** Opening Material to process block **

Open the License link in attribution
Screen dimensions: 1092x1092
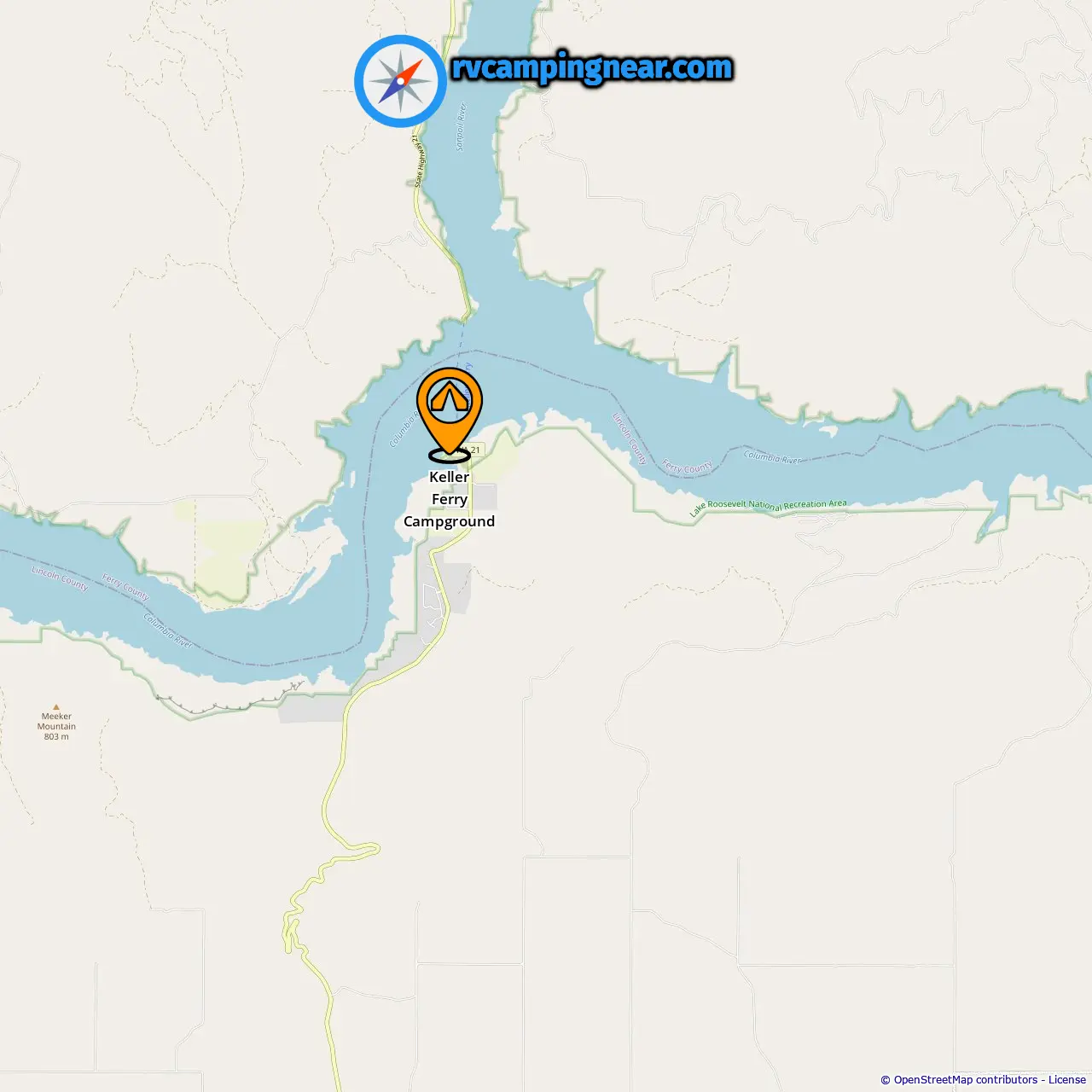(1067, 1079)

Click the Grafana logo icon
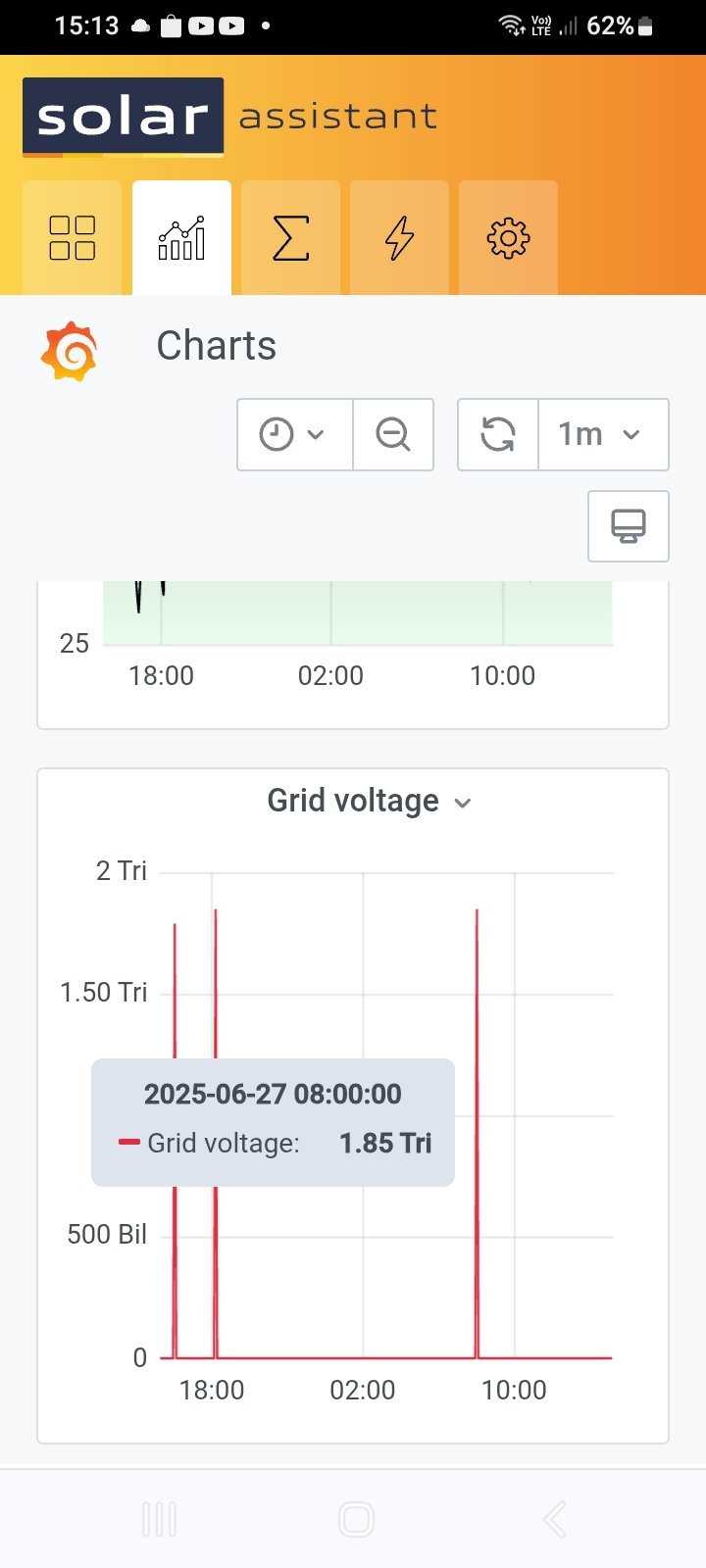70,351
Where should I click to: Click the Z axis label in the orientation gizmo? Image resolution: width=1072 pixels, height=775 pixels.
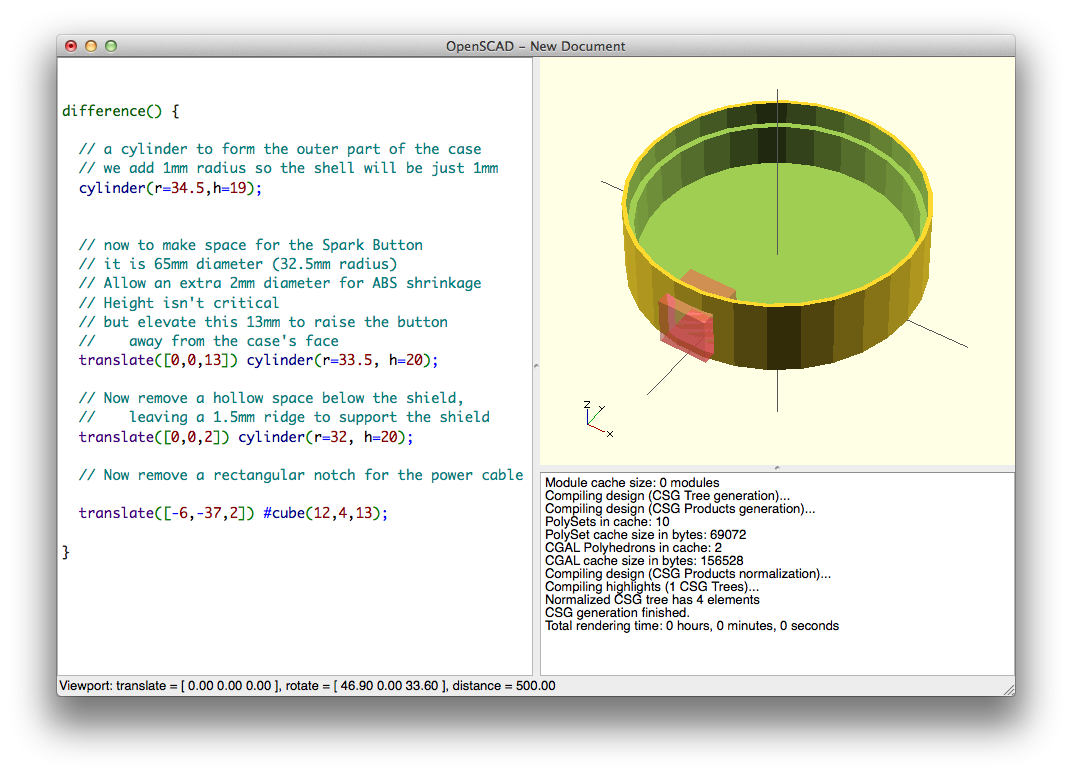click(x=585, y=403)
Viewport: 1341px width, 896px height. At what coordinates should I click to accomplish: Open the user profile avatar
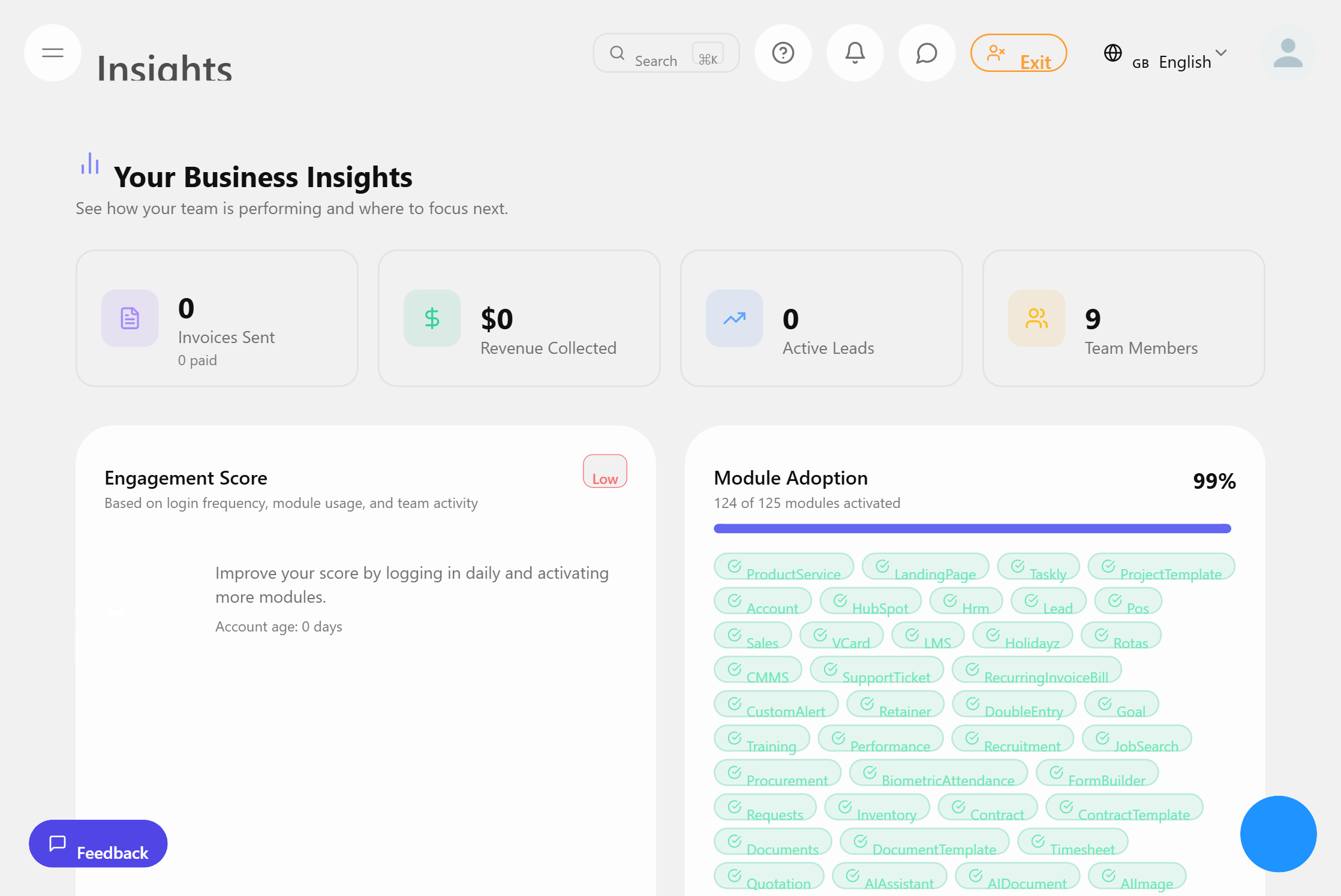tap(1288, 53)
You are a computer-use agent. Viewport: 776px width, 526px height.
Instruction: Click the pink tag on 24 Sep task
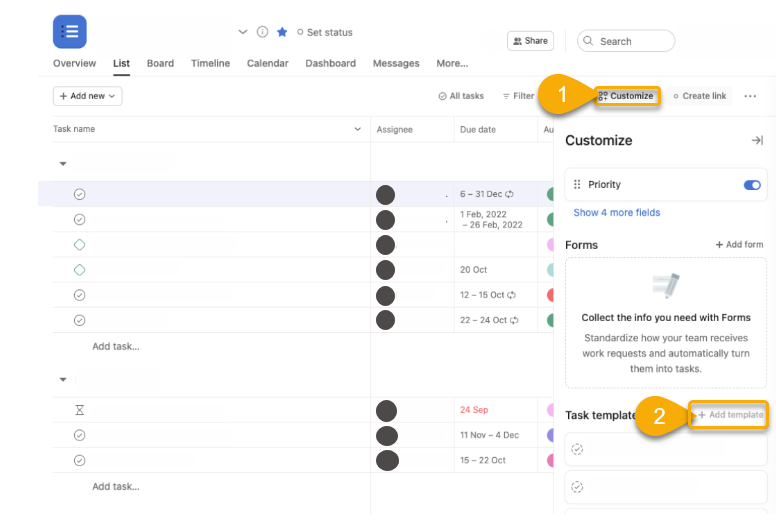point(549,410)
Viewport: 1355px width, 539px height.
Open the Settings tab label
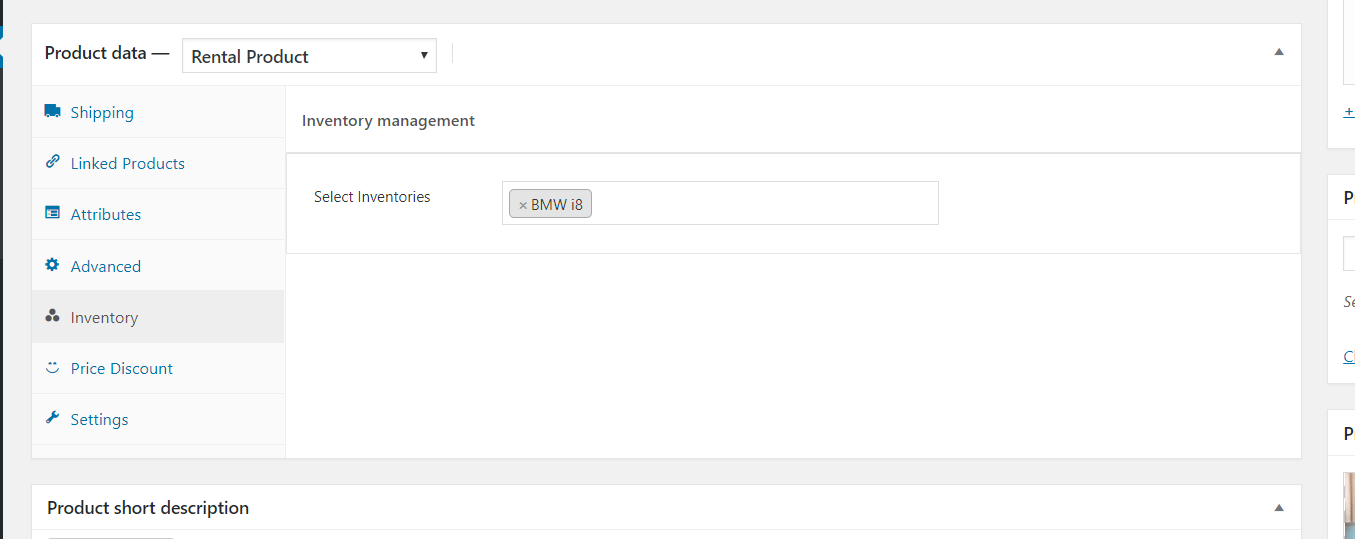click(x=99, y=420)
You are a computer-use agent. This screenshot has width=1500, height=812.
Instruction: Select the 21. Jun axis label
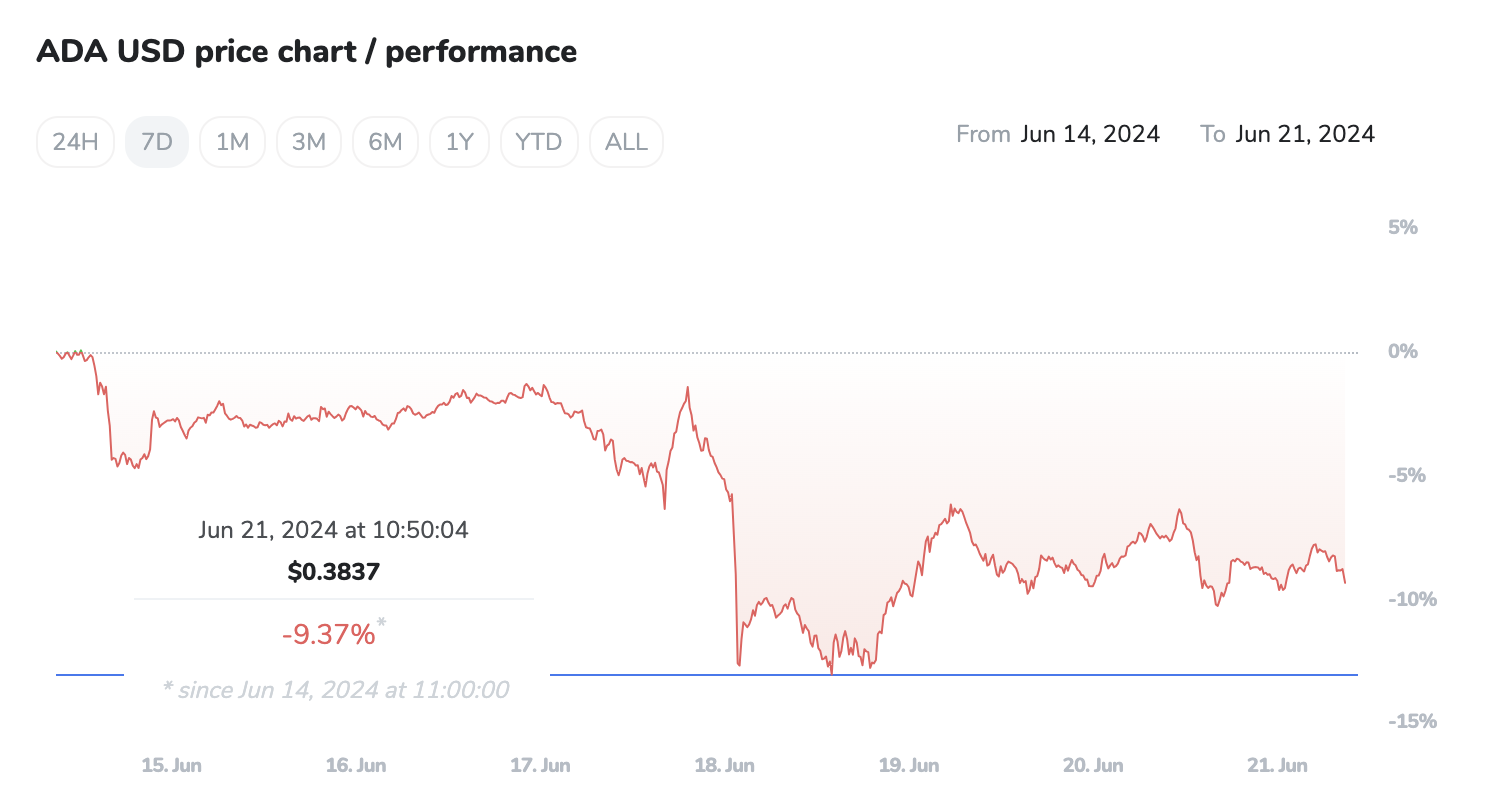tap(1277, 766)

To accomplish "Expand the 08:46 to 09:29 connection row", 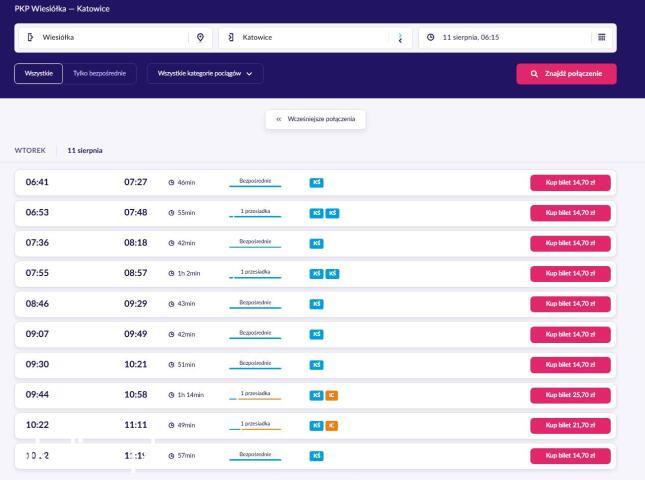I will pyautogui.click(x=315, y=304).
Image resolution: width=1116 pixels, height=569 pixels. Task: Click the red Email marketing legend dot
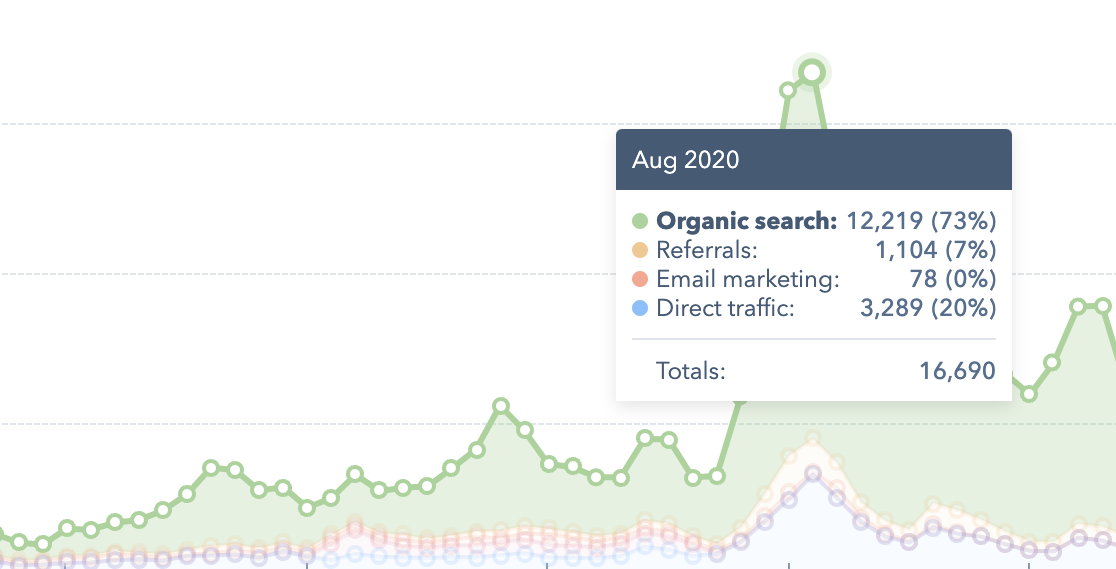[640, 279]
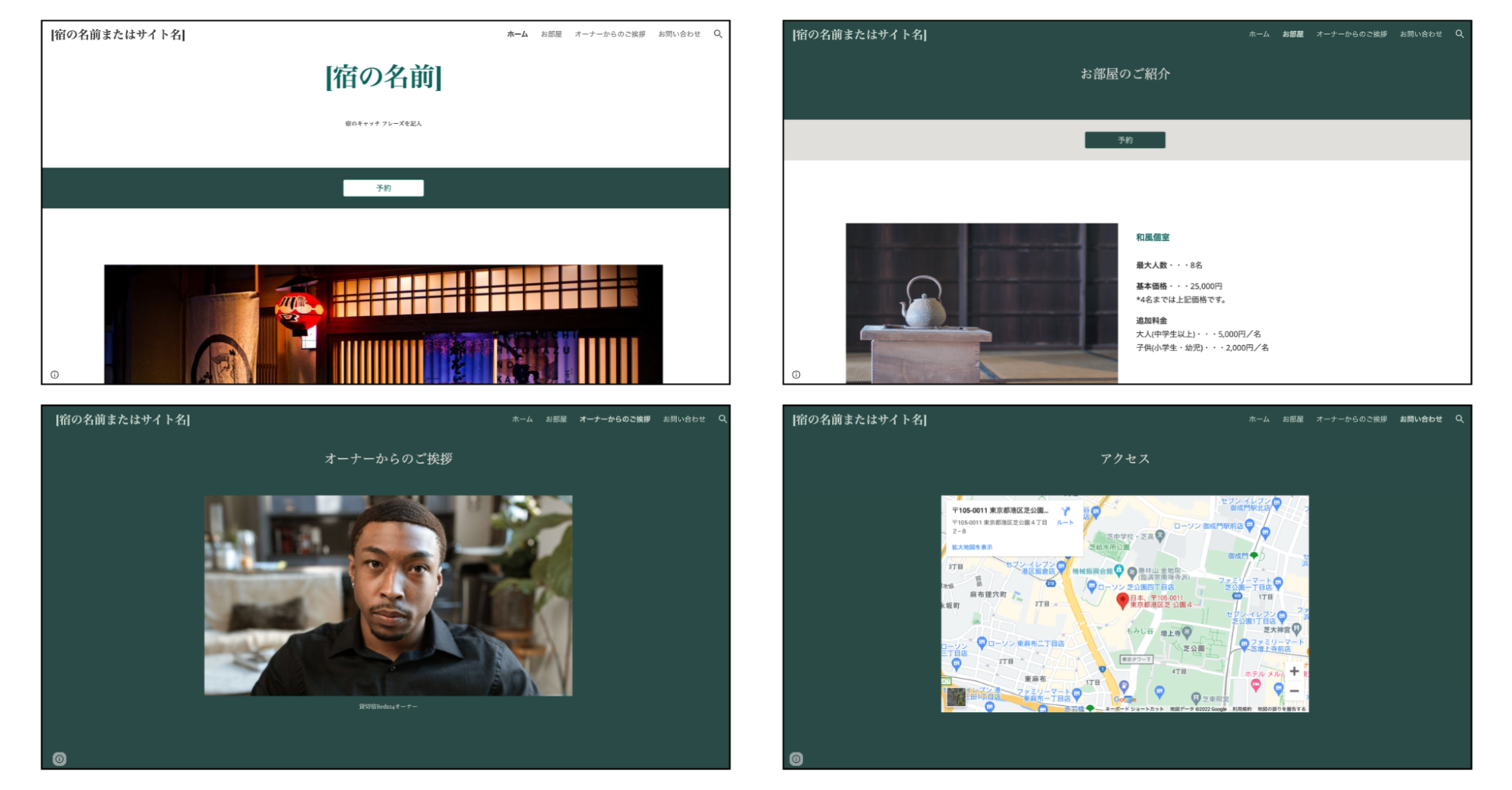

** Closing Material to process block **

§ Your assignment:
Above are records with pictures. Reproduce exactly only the lines from the line with "Screen dimensions: 1092x1092" through the line with "Viewport: 1355px width, 539px height.", both ends included, and leave the pictures out.

§ Your response:
Screen dimensions: 1092x1092
(1067, 1079)

Click the Grafana logo icon
70,351
Where should I click to: Click the Z axis label in the orientation gizmo? Image resolution: width=1072 pixels, height=775 pixels.
click(x=585, y=403)
Viewport: 1341px width, 896px height. At what coordinates should I click to accomplish: Open the user profile avatar
tap(1288, 53)
You are a computer-use agent. Viewport: 776px width, 526px height.
Instruction: Click the pink tag on 24 Sep task
point(549,410)
Viewport: 1355px width, 539px height.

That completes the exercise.